=== Section Start ===
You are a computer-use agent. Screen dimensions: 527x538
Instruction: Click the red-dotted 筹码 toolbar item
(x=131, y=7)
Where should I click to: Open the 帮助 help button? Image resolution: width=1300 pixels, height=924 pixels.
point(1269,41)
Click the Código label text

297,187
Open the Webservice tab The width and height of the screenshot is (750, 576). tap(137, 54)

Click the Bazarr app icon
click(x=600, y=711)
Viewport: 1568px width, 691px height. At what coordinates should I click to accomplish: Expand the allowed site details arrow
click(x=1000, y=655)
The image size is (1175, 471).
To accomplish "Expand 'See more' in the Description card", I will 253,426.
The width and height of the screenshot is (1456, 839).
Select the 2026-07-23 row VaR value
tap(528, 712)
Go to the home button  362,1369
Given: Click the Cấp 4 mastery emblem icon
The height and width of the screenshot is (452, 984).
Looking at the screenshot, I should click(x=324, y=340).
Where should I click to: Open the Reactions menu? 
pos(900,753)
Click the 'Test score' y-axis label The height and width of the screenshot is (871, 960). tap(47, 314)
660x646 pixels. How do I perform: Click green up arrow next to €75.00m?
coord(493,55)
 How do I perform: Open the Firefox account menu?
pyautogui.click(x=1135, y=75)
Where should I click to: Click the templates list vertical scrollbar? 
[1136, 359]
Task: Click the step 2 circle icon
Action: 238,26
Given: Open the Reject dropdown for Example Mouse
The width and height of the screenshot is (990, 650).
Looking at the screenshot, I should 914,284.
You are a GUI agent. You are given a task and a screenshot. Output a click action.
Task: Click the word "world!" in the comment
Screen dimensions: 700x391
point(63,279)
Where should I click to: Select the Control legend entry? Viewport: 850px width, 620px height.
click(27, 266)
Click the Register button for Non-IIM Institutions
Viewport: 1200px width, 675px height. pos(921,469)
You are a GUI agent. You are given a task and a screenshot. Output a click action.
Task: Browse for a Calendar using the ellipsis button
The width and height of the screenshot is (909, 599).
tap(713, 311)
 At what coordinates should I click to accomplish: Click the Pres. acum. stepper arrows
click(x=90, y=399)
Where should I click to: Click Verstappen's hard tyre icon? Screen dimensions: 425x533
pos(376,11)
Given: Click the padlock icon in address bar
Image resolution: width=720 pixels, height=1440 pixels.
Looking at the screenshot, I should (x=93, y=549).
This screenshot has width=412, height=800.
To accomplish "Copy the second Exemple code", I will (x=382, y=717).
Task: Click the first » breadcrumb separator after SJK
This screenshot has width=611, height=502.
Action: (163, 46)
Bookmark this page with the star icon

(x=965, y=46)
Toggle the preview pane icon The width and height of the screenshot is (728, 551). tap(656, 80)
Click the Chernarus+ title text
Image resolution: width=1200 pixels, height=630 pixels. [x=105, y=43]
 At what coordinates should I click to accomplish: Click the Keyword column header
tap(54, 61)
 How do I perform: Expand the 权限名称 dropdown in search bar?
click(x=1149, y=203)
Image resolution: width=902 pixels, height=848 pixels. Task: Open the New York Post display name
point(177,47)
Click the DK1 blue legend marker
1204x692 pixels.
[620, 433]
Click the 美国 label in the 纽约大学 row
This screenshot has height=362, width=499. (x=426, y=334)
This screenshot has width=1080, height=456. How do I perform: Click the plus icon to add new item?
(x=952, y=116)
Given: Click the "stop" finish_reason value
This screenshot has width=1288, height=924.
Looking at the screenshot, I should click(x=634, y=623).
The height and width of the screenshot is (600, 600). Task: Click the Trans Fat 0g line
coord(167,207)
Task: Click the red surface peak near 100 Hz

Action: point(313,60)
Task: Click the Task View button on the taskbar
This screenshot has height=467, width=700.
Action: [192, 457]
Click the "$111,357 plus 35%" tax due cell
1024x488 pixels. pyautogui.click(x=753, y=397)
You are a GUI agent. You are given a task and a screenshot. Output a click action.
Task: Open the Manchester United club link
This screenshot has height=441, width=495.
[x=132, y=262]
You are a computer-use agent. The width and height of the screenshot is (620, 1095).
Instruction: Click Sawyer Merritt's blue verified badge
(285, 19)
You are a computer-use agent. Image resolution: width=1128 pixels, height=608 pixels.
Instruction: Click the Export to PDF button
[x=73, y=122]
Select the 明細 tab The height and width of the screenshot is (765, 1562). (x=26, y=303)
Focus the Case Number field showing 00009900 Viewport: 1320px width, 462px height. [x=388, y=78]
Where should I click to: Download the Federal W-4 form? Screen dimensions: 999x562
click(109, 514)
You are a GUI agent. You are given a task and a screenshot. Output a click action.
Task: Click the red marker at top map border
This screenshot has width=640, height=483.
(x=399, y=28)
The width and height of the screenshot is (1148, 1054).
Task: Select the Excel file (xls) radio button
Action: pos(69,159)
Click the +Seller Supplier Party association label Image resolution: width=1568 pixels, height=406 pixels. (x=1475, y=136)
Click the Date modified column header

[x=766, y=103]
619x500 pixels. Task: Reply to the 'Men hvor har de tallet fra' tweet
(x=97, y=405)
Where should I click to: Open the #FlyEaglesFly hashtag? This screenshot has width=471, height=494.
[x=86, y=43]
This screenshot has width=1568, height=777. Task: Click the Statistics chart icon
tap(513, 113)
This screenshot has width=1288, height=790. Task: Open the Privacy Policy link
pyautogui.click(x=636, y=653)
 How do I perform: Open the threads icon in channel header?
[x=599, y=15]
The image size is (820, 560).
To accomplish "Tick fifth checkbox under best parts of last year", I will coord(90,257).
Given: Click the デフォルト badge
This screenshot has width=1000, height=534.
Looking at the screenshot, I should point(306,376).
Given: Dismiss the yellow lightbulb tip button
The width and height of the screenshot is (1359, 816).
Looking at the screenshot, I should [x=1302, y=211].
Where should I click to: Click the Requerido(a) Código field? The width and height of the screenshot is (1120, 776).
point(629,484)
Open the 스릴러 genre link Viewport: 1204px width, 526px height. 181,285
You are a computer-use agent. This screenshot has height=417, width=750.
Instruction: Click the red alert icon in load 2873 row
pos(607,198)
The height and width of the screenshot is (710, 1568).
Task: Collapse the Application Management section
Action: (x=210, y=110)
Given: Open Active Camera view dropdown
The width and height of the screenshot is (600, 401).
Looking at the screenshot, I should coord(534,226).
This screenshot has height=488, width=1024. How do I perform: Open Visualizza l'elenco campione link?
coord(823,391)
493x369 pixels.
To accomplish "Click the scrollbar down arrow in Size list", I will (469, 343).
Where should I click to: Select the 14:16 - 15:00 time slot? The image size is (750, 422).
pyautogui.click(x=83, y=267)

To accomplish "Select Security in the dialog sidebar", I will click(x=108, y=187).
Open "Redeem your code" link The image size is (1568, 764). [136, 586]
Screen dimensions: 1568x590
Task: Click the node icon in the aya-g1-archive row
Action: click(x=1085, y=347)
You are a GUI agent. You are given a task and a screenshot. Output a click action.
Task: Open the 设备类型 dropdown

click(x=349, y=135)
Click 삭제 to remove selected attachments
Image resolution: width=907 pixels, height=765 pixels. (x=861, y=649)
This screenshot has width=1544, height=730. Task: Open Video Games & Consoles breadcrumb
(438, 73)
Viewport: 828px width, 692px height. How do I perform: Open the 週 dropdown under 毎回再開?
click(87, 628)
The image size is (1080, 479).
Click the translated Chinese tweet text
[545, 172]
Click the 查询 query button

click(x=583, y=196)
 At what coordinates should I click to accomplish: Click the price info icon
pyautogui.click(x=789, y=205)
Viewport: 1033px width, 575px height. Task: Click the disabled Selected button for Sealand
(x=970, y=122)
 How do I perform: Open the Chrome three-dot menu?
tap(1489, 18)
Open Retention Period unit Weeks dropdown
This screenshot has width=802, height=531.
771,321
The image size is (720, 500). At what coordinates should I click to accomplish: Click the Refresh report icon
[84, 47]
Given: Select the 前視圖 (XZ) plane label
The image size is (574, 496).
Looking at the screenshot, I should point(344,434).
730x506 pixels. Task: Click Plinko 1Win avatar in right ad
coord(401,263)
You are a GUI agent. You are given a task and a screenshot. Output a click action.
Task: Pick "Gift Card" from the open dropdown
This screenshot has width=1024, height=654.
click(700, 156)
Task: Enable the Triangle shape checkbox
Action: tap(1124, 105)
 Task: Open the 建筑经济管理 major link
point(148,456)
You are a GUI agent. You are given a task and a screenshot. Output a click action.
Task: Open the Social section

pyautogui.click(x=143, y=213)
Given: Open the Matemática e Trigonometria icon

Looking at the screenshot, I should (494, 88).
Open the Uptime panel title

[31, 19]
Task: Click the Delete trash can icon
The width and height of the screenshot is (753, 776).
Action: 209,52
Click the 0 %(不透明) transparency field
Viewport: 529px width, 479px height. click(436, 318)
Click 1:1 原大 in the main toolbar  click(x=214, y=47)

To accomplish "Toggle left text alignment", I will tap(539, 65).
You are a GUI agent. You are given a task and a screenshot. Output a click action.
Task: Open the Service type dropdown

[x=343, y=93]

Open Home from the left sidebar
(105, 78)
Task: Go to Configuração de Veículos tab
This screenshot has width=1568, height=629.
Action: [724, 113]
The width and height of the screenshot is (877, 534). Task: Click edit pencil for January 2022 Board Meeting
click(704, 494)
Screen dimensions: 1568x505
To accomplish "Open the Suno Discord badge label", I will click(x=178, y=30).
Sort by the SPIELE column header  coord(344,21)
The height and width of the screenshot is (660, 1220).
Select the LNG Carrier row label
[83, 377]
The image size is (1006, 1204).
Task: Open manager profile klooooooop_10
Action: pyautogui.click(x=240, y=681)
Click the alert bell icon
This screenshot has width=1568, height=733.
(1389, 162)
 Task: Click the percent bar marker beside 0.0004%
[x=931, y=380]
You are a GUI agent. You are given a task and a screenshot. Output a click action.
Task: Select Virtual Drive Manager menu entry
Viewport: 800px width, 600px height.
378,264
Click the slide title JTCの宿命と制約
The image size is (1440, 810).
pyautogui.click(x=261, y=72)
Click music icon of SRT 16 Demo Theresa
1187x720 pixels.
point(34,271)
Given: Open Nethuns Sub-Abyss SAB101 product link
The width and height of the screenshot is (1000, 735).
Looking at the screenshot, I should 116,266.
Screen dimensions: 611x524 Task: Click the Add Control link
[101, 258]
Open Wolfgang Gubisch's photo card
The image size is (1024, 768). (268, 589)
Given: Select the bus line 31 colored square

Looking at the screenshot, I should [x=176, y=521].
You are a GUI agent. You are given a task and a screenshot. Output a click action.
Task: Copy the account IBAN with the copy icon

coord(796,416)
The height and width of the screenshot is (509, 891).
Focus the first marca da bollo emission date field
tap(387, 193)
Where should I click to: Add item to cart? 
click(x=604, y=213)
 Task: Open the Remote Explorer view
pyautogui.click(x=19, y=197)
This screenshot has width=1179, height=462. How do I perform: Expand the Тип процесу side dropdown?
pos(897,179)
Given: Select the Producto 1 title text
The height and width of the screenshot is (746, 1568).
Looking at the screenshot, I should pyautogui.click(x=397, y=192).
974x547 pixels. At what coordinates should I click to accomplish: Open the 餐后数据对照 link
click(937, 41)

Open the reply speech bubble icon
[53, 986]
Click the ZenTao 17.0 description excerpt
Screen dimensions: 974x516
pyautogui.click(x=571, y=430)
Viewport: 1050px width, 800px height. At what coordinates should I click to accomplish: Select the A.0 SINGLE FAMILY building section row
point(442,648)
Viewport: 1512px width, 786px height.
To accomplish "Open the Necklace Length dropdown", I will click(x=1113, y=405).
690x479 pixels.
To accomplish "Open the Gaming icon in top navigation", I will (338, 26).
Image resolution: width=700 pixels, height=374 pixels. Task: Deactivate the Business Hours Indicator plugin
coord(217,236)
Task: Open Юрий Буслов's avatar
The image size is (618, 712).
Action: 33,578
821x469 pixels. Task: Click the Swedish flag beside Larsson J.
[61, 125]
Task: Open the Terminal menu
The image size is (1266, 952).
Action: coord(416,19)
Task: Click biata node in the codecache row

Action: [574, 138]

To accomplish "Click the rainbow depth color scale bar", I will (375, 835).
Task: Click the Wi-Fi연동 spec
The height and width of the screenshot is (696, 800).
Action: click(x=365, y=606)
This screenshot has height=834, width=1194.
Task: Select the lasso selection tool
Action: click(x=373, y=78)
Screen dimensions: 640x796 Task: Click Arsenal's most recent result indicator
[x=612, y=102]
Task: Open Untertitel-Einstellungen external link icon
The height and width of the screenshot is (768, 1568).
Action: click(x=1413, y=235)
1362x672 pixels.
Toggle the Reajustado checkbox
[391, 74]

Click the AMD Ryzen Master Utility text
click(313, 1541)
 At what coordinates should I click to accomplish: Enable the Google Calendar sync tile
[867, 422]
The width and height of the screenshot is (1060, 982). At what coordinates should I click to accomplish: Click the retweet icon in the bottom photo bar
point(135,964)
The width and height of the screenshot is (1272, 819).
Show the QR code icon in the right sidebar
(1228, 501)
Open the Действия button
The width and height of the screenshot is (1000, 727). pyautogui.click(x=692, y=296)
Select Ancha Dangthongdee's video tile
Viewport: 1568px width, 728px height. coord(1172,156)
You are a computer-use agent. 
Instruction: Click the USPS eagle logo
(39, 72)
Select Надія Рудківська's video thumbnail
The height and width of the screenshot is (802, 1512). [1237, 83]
=== Section End ===
TASK PROMPT
Give back, unchanged, the run of lines in the listing above that begins at the line containing "Where should I click to: Add item to cart?" and ends at the line containing "Given: Select the Producto 1 title text", both included.

PROBLEM SOLUTION
Where should I click to: Add item to cart? 
click(x=604, y=213)
 Task: Open the Remote Explorer view
pyautogui.click(x=19, y=197)
This screenshot has width=1179, height=462. How do I perform: Expand the Тип процесу side dropdown?
pos(897,179)
Given: Select the Producto 1 title text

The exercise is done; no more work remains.